* **WHAT IS REQUIRED**: Return every line of the records that includes the string "computer".
[[ RECORD EXTRACTS, beginning ]]
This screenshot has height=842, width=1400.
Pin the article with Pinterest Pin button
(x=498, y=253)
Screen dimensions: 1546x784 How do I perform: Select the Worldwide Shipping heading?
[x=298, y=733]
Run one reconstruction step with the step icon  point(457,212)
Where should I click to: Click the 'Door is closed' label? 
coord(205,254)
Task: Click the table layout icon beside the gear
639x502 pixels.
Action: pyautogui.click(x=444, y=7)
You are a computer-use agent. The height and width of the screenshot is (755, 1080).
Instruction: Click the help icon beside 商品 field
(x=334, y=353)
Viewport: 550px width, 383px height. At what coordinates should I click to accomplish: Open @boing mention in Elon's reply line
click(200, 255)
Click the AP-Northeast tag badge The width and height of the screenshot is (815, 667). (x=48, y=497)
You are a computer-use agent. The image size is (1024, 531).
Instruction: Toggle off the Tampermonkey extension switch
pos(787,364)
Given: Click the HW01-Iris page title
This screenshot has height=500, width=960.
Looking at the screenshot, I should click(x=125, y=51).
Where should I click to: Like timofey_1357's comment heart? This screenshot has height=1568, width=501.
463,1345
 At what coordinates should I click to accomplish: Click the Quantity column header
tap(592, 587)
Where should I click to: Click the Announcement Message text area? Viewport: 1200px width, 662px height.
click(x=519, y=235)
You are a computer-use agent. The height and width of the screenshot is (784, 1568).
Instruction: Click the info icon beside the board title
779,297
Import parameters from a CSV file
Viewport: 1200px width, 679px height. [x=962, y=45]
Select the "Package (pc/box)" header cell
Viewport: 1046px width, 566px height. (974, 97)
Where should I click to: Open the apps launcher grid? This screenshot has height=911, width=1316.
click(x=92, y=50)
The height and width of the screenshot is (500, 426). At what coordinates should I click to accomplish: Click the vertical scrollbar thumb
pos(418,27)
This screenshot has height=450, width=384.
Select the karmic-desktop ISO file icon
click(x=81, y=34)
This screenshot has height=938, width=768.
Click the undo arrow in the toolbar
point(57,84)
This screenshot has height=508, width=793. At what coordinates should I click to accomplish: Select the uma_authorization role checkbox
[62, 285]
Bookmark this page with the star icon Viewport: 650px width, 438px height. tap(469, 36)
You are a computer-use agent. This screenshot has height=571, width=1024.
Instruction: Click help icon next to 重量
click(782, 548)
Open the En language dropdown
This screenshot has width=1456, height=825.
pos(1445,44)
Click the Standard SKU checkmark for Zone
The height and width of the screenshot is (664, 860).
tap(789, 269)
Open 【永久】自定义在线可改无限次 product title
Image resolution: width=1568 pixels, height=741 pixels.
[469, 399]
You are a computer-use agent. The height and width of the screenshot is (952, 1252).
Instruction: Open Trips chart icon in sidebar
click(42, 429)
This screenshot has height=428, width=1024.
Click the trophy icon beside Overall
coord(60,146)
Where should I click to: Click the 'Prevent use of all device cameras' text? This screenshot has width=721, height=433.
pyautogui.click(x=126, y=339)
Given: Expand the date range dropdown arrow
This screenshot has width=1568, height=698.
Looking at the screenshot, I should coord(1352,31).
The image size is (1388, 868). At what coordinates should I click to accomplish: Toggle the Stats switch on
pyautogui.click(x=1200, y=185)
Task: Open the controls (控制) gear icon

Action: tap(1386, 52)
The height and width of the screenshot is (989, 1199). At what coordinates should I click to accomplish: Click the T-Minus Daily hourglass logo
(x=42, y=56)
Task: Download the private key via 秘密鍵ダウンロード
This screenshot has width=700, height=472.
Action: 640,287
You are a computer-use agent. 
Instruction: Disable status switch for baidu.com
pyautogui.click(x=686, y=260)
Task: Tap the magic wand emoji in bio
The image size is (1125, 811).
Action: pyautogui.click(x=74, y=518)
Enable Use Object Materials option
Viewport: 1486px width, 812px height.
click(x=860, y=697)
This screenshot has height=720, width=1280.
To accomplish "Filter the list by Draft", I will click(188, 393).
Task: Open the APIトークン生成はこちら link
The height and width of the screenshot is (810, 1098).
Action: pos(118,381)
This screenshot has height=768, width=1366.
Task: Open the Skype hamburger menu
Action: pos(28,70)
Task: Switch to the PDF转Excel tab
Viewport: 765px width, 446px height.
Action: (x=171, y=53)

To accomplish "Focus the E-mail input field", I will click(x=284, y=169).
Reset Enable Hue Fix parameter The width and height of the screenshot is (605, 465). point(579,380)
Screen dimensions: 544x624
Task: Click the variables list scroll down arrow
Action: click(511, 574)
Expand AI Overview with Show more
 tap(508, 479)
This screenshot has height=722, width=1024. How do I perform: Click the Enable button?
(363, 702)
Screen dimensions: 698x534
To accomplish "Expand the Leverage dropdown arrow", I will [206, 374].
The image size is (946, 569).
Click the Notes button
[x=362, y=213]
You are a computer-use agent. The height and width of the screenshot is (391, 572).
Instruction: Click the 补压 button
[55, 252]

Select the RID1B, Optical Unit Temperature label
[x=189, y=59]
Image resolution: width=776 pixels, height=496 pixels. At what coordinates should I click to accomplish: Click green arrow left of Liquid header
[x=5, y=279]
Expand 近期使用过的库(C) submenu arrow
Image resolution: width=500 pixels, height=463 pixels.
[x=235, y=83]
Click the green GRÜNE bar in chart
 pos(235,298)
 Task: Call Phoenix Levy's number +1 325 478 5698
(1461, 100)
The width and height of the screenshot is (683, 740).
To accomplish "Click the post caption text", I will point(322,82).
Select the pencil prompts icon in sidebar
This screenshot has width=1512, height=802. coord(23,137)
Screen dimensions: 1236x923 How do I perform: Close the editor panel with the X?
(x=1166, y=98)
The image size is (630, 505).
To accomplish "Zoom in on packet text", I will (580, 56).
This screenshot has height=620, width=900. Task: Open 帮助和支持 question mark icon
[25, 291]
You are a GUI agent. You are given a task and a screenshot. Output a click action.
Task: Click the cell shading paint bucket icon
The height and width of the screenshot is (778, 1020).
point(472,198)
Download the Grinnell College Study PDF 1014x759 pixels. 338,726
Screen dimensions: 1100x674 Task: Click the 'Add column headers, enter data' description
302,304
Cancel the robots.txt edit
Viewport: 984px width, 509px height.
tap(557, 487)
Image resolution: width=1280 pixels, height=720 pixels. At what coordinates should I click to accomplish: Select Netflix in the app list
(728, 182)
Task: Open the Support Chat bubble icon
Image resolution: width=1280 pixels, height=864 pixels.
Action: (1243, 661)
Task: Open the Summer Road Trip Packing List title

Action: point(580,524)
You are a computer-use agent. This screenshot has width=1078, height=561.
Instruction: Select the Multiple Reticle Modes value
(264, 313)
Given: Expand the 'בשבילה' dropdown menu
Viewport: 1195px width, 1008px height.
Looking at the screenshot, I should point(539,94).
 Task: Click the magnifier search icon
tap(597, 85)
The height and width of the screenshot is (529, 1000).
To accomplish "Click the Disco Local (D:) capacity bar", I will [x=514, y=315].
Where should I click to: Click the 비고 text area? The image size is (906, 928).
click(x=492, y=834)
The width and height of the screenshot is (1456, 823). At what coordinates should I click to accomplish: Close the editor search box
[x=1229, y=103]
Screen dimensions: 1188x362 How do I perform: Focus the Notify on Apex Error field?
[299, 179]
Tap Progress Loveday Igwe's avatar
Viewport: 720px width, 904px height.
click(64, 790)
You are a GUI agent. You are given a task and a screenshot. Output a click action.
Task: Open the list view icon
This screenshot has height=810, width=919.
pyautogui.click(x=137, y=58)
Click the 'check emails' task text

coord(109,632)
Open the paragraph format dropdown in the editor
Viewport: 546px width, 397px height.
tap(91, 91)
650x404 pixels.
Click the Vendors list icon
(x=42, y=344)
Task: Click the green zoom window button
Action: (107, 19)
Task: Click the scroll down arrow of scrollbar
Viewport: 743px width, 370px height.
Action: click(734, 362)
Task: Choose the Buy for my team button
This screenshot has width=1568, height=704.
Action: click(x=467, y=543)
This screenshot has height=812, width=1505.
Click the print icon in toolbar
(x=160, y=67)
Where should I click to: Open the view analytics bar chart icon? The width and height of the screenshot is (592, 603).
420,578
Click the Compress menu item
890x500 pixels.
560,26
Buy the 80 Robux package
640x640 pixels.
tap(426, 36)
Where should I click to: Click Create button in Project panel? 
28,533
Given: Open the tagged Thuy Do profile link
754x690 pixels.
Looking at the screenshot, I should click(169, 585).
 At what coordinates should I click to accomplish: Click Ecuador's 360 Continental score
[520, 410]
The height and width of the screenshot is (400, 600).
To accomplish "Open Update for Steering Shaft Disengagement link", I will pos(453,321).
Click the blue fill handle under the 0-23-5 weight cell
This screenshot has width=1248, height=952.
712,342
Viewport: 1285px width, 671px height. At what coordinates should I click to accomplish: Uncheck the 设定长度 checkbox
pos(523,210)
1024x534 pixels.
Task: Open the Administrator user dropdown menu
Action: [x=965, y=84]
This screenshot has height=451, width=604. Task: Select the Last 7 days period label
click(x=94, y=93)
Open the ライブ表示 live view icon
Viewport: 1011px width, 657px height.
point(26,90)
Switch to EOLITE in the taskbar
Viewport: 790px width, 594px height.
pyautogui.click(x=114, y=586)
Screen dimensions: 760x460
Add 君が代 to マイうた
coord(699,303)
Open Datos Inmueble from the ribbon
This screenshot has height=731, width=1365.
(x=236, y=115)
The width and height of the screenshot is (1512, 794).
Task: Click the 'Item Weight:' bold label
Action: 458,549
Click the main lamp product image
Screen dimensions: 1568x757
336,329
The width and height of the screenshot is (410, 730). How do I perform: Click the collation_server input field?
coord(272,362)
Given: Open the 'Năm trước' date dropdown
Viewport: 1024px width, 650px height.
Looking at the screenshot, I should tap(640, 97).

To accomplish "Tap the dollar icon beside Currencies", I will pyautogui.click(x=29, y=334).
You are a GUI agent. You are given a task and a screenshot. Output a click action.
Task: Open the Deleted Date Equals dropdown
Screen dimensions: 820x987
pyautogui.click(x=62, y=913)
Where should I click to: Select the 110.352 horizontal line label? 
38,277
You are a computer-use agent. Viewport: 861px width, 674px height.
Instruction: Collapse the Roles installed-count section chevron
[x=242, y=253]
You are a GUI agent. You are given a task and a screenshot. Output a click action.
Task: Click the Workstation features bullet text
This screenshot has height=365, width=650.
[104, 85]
[[ RECORD EXTRACTS, end ]]
* **WRITTEN ANSWER**:
You are a computer-use agent. The height and width of the screenshot is (755, 1080).
You are a computer-use agent. The image size is (1024, 531).
You are a computer-use agent. The height and width of the screenshot is (784, 1568).
You are a computer-use agent. This screenshot has height=571, width=1024.
You are a computer-use agent. The height and width of the screenshot is (952, 1252).
You are a computer-use agent. 
You are a computer-use agent. The height and width of the screenshot is (391, 572).
You are a computer-use agent. This screenshot has width=1078, height=561.
You are a computer-use agent. Viewport: 861px width, 674px height.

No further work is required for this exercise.